» Task directions: Restate word for word every line from the one containing "The width and height of the screenshot is (1369, 896)." to the last line of the records below.

|---|

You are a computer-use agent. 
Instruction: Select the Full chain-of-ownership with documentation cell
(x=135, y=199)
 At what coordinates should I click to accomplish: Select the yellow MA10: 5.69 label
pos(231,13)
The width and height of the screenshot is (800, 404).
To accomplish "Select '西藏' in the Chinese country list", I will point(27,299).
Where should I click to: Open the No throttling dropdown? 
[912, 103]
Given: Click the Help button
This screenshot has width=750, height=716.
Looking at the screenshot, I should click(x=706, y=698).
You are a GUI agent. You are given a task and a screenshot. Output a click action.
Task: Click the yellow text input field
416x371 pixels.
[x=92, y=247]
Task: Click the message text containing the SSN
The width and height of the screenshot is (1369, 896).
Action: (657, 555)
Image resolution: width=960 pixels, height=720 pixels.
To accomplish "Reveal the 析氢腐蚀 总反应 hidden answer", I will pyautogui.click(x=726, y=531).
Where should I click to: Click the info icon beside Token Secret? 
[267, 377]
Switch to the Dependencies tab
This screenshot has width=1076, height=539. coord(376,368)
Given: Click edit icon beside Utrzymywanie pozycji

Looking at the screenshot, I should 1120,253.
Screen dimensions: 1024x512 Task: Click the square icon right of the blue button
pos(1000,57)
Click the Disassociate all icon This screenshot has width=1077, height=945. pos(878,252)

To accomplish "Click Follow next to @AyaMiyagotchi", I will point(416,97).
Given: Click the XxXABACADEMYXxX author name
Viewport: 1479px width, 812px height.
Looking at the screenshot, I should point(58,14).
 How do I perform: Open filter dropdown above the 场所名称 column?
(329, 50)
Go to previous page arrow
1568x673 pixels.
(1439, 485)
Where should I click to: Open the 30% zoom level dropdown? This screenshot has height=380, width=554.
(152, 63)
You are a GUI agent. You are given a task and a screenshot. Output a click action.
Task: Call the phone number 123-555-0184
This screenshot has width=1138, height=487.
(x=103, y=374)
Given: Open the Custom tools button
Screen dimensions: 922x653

|---|

» Solution for this exercise:
The width and height of the screenshot is (1369, 896).
Action: (657, 555)
Image resolution: width=960 pixels, height=720 pixels.
To accomplish "Reveal the 析氢腐蚀 总反应 hidden answer", I will pyautogui.click(x=726, y=531).
Where should I click to: Click the info icon beside Token Secret? 
[267, 377]
Switch to the Dependencies tab
This screenshot has width=1076, height=539. coord(376,368)
Given: Click edit icon beside Utrzymywanie pozycji

Looking at the screenshot, I should 1120,253.
Screen dimensions: 1024x512 Task: Click the square icon right of the blue button
pos(1000,57)
Click the Disassociate all icon This screenshot has width=1077, height=945. pos(878,252)

To accomplish "Click Follow next to @AyaMiyagotchi", I will point(416,97).
Given: Click the XxXABACADEMYXxX author name
Viewport: 1479px width, 812px height.
Looking at the screenshot, I should point(58,14).
 How do I perform: Open filter dropdown above the 场所名称 column?
(329, 50)
Go to previous page arrow
1568x673 pixels.
(1439, 485)
Where should I click to: Open the 30% zoom level dropdown? This screenshot has height=380, width=554.
(152, 63)
You are a GUI agent. You are given a task and a screenshot. Output a click action.
Task: Call the phone number 123-555-0184
This screenshot has width=1138, height=487.
(x=103, y=374)
Given: Open the Custom tools button
Screen dimensions: 922x653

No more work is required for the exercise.